Start of Block

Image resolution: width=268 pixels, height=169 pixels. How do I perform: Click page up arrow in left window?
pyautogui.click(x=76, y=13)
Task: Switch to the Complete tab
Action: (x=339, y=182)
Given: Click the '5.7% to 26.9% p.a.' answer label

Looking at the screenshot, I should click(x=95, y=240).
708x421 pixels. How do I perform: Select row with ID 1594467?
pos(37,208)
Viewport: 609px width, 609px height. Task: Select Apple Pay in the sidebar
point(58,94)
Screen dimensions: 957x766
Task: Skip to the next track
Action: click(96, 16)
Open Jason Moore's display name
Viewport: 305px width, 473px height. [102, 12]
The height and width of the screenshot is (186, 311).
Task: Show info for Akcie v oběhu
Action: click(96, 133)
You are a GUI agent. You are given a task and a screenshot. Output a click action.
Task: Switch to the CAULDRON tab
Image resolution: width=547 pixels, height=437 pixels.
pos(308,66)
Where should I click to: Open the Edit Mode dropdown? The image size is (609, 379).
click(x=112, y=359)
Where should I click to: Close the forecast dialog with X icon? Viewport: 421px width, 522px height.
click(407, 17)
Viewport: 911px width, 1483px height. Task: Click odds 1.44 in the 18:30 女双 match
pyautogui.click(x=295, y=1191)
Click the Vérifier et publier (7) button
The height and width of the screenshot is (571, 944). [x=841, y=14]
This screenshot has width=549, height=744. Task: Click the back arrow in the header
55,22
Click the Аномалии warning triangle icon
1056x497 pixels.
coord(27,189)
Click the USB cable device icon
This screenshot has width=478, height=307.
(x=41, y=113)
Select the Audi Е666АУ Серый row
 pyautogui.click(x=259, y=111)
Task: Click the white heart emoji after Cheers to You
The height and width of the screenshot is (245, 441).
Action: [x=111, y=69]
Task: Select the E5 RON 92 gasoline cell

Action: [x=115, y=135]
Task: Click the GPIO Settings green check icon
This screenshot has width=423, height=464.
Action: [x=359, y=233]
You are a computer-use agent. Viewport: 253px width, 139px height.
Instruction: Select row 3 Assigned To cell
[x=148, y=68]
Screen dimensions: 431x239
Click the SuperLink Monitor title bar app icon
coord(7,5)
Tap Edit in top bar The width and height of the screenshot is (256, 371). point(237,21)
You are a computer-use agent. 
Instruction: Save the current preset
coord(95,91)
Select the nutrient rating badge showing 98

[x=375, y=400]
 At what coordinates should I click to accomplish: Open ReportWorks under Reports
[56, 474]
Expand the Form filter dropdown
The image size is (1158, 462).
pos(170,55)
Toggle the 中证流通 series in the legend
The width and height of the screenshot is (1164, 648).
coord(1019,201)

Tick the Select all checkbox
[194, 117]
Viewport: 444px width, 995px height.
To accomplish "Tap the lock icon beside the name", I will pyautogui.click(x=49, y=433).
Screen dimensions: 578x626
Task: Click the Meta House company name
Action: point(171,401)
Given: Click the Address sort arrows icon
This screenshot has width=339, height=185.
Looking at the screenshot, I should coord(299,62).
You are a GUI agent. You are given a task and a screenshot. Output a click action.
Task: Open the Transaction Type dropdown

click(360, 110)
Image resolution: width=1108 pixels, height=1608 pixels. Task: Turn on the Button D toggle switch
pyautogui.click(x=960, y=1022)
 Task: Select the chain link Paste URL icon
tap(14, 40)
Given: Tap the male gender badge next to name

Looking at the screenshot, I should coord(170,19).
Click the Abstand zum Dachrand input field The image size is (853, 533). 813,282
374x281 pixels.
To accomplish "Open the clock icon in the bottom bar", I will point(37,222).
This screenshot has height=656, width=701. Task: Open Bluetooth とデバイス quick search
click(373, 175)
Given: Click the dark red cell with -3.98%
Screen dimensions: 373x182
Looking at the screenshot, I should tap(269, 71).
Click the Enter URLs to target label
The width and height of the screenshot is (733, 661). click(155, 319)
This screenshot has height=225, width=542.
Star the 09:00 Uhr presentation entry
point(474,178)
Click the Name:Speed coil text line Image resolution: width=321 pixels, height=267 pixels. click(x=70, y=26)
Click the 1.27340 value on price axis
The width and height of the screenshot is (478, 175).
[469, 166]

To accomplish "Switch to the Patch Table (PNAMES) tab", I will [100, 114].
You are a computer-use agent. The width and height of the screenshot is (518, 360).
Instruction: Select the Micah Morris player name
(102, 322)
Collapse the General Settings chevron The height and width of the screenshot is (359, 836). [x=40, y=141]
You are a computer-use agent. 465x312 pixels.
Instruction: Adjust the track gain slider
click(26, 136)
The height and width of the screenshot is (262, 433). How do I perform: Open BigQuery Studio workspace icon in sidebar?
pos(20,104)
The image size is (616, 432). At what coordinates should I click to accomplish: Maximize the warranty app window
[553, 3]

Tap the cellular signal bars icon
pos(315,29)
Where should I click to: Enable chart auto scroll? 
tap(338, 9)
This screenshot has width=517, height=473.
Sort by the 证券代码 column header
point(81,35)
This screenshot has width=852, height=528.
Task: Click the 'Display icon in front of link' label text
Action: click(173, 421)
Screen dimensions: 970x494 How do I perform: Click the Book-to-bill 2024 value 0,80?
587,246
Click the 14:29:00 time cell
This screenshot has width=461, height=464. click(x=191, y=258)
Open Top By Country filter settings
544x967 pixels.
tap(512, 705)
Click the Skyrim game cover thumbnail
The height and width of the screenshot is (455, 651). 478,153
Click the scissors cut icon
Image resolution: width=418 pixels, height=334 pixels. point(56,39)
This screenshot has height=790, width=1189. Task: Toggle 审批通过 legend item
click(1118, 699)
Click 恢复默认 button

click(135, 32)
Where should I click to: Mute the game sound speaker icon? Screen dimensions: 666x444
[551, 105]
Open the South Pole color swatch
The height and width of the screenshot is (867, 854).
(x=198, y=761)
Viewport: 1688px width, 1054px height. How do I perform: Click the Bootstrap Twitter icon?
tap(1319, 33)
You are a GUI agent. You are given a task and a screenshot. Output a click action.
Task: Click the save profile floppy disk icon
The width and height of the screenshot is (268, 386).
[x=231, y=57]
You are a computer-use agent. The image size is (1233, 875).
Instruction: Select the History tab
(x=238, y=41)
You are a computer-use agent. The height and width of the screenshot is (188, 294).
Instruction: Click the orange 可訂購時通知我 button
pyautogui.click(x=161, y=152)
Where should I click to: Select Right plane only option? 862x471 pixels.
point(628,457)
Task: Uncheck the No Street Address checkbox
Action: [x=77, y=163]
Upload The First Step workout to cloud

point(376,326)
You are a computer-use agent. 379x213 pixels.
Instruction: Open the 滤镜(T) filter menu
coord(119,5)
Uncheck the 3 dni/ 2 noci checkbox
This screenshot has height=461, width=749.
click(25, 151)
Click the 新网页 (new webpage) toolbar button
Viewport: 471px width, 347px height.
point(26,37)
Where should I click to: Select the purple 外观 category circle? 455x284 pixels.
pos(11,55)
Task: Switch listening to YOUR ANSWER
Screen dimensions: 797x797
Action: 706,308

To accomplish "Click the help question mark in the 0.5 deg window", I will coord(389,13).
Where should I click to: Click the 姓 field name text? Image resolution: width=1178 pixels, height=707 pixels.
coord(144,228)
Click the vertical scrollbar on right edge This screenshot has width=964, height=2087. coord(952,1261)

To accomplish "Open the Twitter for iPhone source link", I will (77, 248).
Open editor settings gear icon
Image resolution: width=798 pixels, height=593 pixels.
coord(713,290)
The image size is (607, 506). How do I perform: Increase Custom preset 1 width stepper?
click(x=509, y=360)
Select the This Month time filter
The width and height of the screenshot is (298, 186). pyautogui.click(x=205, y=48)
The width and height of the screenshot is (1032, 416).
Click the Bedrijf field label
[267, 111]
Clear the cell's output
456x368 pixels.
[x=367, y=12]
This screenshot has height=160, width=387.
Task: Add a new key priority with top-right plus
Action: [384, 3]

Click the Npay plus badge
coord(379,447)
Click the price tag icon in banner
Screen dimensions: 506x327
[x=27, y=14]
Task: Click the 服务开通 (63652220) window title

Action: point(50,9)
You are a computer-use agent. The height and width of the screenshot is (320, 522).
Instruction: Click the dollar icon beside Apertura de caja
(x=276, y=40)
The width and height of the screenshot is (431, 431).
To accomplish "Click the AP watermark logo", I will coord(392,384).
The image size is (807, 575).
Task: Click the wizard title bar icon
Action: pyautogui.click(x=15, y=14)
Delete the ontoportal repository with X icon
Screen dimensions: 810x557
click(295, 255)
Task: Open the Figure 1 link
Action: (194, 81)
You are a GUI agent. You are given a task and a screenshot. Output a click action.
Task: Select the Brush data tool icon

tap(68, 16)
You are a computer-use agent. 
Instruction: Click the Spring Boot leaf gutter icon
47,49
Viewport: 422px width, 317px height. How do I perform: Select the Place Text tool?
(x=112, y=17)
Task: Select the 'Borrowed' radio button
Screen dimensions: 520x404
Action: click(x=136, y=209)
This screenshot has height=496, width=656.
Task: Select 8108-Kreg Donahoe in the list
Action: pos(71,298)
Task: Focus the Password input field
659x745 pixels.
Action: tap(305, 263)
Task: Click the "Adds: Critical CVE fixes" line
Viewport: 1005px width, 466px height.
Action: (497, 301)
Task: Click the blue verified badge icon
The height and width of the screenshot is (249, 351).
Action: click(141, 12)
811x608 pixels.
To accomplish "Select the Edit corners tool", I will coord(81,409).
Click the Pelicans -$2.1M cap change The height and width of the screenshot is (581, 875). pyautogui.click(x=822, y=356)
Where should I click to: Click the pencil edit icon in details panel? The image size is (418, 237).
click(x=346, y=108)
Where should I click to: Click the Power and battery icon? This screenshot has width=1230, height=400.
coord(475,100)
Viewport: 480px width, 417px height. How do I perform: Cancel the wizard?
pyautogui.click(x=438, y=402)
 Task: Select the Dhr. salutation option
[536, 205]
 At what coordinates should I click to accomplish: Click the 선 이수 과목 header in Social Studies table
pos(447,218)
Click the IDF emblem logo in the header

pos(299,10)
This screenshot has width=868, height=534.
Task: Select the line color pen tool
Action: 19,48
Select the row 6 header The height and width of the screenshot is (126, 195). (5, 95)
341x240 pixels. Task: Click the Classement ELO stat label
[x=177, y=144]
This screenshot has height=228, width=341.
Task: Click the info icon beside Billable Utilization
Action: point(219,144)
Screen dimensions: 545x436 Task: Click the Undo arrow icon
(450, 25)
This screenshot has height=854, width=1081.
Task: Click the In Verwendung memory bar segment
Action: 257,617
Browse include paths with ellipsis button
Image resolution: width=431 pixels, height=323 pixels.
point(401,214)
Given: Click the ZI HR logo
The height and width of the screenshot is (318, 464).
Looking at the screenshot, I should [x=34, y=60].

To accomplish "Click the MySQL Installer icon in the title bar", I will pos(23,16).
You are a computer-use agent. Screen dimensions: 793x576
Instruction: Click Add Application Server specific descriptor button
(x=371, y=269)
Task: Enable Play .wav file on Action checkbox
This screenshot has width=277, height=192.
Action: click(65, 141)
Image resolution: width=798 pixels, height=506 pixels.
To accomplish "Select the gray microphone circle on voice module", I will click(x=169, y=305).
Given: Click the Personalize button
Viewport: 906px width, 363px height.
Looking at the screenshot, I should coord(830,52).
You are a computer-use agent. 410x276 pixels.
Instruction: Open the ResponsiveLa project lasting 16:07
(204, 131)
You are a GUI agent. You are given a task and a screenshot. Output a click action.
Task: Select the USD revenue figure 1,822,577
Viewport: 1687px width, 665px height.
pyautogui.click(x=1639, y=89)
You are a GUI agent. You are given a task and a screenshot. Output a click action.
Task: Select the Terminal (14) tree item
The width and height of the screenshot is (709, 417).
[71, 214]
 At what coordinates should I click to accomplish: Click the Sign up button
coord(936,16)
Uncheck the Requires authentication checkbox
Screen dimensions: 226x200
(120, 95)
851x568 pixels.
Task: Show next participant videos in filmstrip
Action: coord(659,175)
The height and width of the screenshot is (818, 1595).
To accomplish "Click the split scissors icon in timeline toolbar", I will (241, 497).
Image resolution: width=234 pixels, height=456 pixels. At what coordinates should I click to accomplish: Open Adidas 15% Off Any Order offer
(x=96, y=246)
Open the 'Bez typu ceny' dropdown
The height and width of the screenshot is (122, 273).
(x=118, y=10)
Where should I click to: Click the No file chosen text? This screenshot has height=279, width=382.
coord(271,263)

End of Block

**Work required:** Reply with an exact copy of the lines running from the one containing "Screen dimensions: 226x200" through the end of the entries above, both ends included.

**Task output:**
Screen dimensions: 226x200
(120, 95)
851x568 pixels.
Task: Show next participant videos in filmstrip
Action: coord(659,175)
The height and width of the screenshot is (818, 1595).
To accomplish "Click the split scissors icon in timeline toolbar", I will (241, 497).
Image resolution: width=234 pixels, height=456 pixels. At what coordinates should I click to accomplish: Open Adidas 15% Off Any Order offer
(x=96, y=246)
Open the 'Bez typu ceny' dropdown
The height and width of the screenshot is (122, 273).
(x=118, y=10)
Where should I click to: Click the No file chosen text? This screenshot has height=279, width=382.
coord(271,263)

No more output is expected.